▶ Stored records:
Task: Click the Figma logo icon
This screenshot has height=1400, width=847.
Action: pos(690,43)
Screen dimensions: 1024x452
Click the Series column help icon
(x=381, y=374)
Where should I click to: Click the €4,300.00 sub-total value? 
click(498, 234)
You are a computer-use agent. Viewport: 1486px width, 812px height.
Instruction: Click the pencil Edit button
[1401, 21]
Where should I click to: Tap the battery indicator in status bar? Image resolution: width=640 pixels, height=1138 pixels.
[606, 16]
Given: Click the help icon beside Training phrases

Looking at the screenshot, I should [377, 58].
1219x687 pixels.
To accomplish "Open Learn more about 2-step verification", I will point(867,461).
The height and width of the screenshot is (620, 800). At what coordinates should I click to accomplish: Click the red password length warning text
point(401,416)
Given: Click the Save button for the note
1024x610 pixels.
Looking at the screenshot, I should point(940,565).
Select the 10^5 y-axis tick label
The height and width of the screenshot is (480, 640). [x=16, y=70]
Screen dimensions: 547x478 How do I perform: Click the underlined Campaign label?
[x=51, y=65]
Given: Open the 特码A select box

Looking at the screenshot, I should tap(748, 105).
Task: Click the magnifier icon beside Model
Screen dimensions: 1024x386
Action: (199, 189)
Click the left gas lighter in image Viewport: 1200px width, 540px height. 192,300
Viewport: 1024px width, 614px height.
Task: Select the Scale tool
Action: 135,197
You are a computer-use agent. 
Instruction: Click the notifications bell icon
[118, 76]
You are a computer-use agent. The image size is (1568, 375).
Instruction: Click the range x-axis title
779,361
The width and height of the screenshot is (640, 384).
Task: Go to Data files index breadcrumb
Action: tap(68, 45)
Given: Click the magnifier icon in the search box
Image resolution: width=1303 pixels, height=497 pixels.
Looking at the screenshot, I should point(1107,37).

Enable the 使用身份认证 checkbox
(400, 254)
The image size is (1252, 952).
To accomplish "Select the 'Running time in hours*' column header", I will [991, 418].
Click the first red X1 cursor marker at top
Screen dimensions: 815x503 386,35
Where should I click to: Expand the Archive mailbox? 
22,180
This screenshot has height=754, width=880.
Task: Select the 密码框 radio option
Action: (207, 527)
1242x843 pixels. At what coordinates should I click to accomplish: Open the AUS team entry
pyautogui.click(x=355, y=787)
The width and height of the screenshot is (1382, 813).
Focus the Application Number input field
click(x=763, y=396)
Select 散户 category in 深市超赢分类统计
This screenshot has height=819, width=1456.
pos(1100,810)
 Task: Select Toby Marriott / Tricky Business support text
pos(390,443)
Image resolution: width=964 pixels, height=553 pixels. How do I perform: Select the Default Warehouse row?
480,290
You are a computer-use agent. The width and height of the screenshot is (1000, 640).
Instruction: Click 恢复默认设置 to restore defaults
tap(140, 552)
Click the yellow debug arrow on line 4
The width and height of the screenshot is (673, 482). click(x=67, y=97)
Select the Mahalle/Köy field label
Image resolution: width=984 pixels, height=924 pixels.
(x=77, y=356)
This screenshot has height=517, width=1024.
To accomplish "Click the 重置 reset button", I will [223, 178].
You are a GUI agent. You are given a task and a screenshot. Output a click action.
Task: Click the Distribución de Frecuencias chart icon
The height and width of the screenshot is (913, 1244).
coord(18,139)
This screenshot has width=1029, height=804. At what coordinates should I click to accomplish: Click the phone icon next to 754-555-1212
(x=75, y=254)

▶ EXERCISE PROMPT:
Copy out every line of the data that includes "will".

▶ RESULT OF THIS EXERCISE:
To accomplish "Open Learn more about 2-step verification", I will point(867,461).
To accomplish "Select the 'Running time in hours*' column header", I will [991, 418].
To accomplish "Click the 重置 reset button", I will [223, 178].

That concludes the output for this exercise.